Azas mengkhawatirkan, jika MRT yang investasinya besar itu, malah sepi penumpang. Menurutnya, untuk pengalihan penggunaan kendaraan pribadi menuju transportasi massal juga harus memikirkan aspek akses dan kenyamanan.


“Takutnya nanti orang berfikir aksesnya kok susah ya,” tudingnya.

Azas menilai tarif Trans Jakarta justru lebih murah. Namun, ojek online punya keunggulan akses yang lebih mudah. Untuk itu Ia menilai pemerintah harus memikirkan bagaimana akses MRT ini nantinya lebih memudahkan masyarakat.

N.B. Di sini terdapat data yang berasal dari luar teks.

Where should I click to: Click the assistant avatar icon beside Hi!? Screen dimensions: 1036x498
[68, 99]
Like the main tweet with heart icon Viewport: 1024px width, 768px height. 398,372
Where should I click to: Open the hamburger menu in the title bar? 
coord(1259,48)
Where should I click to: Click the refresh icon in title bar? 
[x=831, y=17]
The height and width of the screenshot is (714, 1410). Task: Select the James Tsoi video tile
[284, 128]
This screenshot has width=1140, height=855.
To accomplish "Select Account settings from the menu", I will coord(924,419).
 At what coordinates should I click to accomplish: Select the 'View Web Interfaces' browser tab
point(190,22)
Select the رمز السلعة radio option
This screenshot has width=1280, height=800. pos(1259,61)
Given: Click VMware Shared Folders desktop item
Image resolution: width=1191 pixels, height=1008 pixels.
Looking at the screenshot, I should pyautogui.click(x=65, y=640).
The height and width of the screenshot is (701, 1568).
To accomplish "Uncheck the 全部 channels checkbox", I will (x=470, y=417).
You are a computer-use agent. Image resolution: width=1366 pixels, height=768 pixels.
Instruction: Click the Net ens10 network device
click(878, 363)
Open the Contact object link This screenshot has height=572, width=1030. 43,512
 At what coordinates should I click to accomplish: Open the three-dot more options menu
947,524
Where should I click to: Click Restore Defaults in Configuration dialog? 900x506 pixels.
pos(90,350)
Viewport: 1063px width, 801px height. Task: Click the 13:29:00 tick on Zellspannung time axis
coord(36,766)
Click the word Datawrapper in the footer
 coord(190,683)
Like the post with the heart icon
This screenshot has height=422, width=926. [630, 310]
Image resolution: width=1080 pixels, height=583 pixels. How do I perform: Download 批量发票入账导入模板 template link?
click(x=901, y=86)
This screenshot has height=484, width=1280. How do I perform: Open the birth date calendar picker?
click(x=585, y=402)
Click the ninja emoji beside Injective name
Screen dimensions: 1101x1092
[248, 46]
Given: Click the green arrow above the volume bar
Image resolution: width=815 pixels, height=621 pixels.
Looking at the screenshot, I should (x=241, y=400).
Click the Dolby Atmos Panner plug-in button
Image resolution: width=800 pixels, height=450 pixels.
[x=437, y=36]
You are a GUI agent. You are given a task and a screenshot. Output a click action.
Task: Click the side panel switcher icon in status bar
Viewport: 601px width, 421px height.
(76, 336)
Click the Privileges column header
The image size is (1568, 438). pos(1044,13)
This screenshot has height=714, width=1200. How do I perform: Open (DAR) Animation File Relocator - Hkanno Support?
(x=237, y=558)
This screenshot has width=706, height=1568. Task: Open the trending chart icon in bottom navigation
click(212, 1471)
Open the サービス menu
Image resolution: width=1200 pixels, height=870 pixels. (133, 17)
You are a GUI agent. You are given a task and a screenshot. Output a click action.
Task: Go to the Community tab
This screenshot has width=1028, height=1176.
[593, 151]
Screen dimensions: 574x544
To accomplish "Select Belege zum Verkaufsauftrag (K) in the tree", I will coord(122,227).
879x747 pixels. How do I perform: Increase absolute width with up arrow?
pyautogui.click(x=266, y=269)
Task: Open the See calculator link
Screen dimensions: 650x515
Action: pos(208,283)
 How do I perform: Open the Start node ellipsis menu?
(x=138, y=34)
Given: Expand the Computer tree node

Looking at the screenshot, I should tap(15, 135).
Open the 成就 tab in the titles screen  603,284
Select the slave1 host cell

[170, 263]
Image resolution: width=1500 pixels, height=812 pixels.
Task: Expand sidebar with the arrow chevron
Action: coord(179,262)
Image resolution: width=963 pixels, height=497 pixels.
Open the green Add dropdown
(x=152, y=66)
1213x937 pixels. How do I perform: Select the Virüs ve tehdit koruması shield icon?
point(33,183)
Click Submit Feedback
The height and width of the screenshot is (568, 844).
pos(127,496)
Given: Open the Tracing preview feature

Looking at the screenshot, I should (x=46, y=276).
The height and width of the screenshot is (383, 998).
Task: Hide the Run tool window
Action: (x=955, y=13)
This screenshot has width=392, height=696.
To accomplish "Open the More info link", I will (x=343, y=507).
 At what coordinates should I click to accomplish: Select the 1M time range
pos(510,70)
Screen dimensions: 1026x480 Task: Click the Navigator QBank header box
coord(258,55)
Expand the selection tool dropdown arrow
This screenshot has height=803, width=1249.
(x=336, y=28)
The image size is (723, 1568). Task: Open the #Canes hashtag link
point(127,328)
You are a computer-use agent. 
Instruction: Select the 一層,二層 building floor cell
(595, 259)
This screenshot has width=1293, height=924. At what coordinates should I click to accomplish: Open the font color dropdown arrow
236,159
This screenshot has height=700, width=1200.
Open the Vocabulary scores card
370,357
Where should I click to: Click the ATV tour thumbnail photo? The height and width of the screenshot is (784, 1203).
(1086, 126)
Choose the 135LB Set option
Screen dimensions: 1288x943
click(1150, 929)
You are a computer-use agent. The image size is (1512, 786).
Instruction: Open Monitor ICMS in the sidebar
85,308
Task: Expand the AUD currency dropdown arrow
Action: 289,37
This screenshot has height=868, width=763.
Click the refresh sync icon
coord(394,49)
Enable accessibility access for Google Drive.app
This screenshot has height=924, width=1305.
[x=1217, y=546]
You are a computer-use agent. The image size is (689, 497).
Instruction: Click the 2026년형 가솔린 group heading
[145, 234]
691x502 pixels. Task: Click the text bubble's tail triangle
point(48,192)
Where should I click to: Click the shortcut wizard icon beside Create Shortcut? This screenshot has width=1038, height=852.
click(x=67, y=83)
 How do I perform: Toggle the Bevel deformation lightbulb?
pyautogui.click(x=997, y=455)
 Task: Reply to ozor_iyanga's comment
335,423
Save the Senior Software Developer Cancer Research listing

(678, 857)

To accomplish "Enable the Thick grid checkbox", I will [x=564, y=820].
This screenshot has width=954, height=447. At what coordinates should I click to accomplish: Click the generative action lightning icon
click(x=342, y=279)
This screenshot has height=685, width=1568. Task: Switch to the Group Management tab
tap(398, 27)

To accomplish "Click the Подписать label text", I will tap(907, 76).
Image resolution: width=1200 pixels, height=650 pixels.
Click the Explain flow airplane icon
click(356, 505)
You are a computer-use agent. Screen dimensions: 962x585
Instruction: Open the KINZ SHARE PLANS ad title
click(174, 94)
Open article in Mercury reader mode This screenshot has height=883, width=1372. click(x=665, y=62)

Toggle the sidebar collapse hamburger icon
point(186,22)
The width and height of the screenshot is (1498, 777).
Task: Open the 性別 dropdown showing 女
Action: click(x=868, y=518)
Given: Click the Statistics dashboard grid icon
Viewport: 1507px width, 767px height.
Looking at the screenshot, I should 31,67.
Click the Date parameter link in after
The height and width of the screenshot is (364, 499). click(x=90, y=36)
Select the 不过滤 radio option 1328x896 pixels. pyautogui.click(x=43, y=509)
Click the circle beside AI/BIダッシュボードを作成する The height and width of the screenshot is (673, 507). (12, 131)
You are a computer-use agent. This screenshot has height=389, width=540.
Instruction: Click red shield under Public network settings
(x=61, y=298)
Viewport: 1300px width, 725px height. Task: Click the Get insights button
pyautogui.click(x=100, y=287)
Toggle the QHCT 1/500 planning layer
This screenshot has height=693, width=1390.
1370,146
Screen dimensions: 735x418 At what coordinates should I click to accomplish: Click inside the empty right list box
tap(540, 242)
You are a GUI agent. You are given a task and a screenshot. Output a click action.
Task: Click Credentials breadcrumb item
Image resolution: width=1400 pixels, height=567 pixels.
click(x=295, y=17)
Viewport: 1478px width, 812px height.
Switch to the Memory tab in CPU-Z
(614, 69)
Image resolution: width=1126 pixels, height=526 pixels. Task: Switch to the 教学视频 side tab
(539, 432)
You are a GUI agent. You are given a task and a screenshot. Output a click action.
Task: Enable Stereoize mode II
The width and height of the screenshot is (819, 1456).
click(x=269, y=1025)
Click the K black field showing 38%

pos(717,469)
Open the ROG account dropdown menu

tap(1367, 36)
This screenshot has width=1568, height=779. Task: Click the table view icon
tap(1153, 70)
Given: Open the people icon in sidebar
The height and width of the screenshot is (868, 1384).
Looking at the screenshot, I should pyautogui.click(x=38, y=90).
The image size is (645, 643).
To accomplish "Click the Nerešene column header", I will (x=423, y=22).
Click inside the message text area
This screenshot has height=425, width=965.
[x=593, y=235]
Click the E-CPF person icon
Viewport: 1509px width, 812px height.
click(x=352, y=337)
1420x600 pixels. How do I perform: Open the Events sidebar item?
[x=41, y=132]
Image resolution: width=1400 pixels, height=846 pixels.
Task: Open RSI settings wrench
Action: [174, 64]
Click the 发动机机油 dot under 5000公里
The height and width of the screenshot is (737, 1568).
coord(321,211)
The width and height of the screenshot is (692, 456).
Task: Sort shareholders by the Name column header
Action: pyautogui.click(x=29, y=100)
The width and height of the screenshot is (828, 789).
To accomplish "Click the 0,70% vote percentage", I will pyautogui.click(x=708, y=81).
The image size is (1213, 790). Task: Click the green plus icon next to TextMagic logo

Jadi Azas mengusulkan agar dari awal pemerintah harus menyiapkan integrasinya termasuk integrasi tarifnya. Integrasi antara MRT, LRT, Trans Jakarta dan Commuter Line.

“Jadi kalau masih bicara masing-masing, nanti sayang, kita sudah bangun bagus-bagus semua ya MRT, sebentar lagi ada LRT. Jika bisa dibangun integrasinya, itu luar biasa,” terangnya

Ia menyayangkan jika moda transportasi massal yang canggih tersebut tidak dikelola dengan baik. “Jangan mental kelolanya masih seperti kelola angkot, masih tunggal-tunggal,” terangnya.

Sebelumnya Direktur Utama PT MRT, William Sabandar mengatakan, PT MRT mengusulkan harga Rp 8.500 per 10 km.

Menurutnya bahwa harga Rp 8.500 merupakan kerelaan masyarakat dalam membayar, namun semakin murah harga tiketnya maka akan semakin besar jumlah subsidi yang diberikan Pemprov DKI.

Sementara menurut Azas, tarif MRT nantinya 60% harus berasal dari subsidi Pemprov DKI. Nilai tarif yang dikeluarkan oleh masyarakatt maksimal 40%.